** Start of SOURCE EXTRACT **
But that’s another topic.

Right now, let’s say you’ve decided to sell with an agent. You’ve interviewed a few agents and selected the one you dislike the least.

Be careful. Stop. Think about it. Just for a couple of days. For your own sake.

If you do not slow down and think, you will do what most sellers do, step into the real estate bear-trap. And many sellers bitterly regret doing so.

The bear-trap is how agents lock-you-up, take control of you and the sale, charge you needless costs, slug you thousands of dollars even if your home fails to sell, sue you if you challenge them, pocket kickbacks from service providers, lodge a caveat on your home if you refuse to pay their obscene charges, and basically strip you of your fundamental consumer rights.

Don’t believe me? Think I am exaggerating?

Okay, try this: Before you sign-up with any agent, take their agreement to your solicitor and get a legal opinion. It’ll be the best couple of hundred dollars you’ll ever spend.

I can almost guarantee you this: No self-respecting solicitor will urge a home-seller to sign the listing agreement most agents ask sellers to sign. No way.

Agents will tell you that, by law, they cannot sell your home without a written agreement.

And that’s true.

But it doesn’t have to contain all the ‘nasties’ in their agreement. You can delete whatever you wish to delete – if you know what you are doing.

Although they make it seem harmless by telling you that it’s a “standard agreement” or that it has been “approved by the real estate institute”, that doesn’t mean it’s safe for you.

And it certainly doesn’t mean you should mind-numbingly sign it because an agent – who you probably met less than an hour ago – tells you to do so.

It’s your house, keep control of what happens. Be strong. Stand up for yourself.

Just consider what you do if you sign-up with an agent. You are giving up control of your biggest asset. To a near-stranger. After barely reading a document shoved under your nose.

I believe more than half the home-owners who sign-up with an agent never read the agreement before they sign it. At best, they glance at it.

In a world where dedicated doctors and scientists are scrutinised and criticised for trying to keep us physically healthy, consumers sign over the rights to their most valuable asset to estate agents who sole goal is sell their home at any price and enrich themselves to the max. It doesn’t make sense. We distrust those who deserve our trust and trust those who don’t deserve it.

It’s time to think more carefully about so much of what we do in our lives.

Think about it. Yes, those three words can save a lot of pain and a lot of money. Think about it. Don’t sign-up blindly. Wait. Another few days won’t hurt.

Less than one person in a hundred ever says what all home-sellers should say: “Please leave this agreement with me and I will have it checked out and get back to you.”

Unless you have real estate experience, unless you are a legal expert, then please, for your sake, DO NOT SIGN-UP with an agent without getting help from someone who places your interests first.

The agent’s agreement might be “standard”, but it does not make it safe. Nor does it make it right. As for being approved by the real estate institute, that’s laughable – the institutes have one purpose: protect the interests of real estate agents.

Those real estate agency agreements are designed by lawyers who were told: “Protect the interests of real estate agents.” Not the interests of sellers.

Who protects your interests?

As you are reading this now, you may be thinking that you won’t get caught.

But the only way you can guarantee that you won’t put your foot in the real estate bear trap is not to sign their agreement the first time they ask you. Get it checked out.
** End of SOURCE EXTRACT **
OBJECTIVES:
- 1) Retype the article on selling a home through an agent from "Unless you have" up to and including "purpose: protect the interests of real estate agents.".
- 2) In the article on selling a home through an agent, what single purpose does the author assign to the real estate institutes?
The records that come after this article on selling a home through an agent are unrelated material.
** Start of DATASET RECORDS **
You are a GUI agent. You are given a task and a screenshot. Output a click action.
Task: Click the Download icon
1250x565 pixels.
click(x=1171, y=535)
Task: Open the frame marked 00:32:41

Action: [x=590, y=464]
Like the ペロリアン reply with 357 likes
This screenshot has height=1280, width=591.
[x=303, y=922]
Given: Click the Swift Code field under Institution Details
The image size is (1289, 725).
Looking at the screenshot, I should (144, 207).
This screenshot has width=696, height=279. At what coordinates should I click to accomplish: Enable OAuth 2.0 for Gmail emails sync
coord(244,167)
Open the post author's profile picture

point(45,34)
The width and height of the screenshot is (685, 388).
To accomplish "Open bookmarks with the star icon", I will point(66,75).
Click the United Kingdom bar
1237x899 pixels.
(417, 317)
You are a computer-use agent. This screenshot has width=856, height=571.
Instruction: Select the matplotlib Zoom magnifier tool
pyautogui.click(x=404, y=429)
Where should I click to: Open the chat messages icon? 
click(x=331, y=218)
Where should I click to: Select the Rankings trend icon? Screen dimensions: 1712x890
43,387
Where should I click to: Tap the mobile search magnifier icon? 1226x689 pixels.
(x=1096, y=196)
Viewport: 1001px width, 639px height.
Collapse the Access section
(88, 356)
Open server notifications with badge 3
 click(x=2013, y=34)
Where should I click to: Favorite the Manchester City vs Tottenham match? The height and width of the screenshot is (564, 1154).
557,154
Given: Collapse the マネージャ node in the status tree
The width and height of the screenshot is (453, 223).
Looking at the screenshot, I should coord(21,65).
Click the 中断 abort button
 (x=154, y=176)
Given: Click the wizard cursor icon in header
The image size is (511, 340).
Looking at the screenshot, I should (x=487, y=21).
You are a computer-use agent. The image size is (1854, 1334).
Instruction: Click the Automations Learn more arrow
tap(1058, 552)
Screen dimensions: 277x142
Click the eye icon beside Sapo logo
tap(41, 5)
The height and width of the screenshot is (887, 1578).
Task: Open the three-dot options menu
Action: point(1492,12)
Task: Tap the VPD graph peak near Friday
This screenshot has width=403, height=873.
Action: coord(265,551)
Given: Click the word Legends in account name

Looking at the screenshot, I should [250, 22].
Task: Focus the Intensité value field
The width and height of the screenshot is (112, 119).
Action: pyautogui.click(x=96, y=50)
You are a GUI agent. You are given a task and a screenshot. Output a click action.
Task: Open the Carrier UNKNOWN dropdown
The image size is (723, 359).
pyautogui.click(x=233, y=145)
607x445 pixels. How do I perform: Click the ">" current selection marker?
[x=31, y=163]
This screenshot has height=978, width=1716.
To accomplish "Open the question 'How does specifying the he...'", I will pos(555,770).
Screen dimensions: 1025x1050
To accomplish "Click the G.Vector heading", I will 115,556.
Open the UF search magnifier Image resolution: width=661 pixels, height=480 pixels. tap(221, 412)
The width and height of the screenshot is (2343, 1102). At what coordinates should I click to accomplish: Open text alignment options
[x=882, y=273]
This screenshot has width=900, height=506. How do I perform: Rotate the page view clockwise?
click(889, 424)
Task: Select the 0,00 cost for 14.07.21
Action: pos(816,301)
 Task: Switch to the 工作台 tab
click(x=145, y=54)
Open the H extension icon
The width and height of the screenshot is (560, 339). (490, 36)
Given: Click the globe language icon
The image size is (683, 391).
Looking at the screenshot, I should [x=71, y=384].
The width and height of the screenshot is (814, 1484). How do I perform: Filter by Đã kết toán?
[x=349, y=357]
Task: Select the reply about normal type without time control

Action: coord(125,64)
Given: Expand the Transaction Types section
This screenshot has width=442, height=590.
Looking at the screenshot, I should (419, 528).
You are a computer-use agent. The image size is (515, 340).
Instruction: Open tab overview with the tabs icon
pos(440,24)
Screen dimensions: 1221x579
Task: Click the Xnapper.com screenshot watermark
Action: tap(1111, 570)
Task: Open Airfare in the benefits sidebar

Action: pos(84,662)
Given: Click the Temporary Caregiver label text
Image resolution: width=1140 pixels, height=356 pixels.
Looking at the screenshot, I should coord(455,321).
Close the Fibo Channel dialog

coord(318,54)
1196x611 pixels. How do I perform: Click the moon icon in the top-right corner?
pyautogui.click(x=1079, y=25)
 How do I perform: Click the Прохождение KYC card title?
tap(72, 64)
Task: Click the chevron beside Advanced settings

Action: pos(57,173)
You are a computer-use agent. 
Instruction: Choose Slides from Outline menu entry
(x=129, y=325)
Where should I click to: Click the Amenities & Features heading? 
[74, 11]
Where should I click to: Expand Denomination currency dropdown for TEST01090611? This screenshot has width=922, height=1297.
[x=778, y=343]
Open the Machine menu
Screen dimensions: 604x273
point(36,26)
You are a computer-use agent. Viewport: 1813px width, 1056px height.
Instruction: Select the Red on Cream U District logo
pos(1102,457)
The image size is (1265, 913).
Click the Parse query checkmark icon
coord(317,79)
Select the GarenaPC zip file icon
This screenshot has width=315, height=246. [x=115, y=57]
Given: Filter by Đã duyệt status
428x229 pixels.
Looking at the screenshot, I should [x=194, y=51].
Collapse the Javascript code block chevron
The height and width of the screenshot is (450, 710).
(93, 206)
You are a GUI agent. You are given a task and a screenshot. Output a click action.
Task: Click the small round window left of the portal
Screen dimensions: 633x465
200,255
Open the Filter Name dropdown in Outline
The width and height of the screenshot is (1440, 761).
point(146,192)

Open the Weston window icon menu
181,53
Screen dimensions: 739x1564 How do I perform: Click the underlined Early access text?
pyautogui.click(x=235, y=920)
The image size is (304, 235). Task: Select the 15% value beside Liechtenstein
** End of DATASET RECORDS **
RESPONSES TO THE EXERCISE:
- 1)
Unless you have real estate experience, unless you are a legal expert, then please, for your sake, DO NOT SIGN-UP with an agent without getting help from someone who places your interests first.

The agent’s agreement might be “standard”, but it does not make it safe. Nor does it make it right. As for being approved by the real estate institute, that’s laughable – the institutes have one purpose: protect the interests of real estate agents.

- 2) To protect the interests of real estate agents.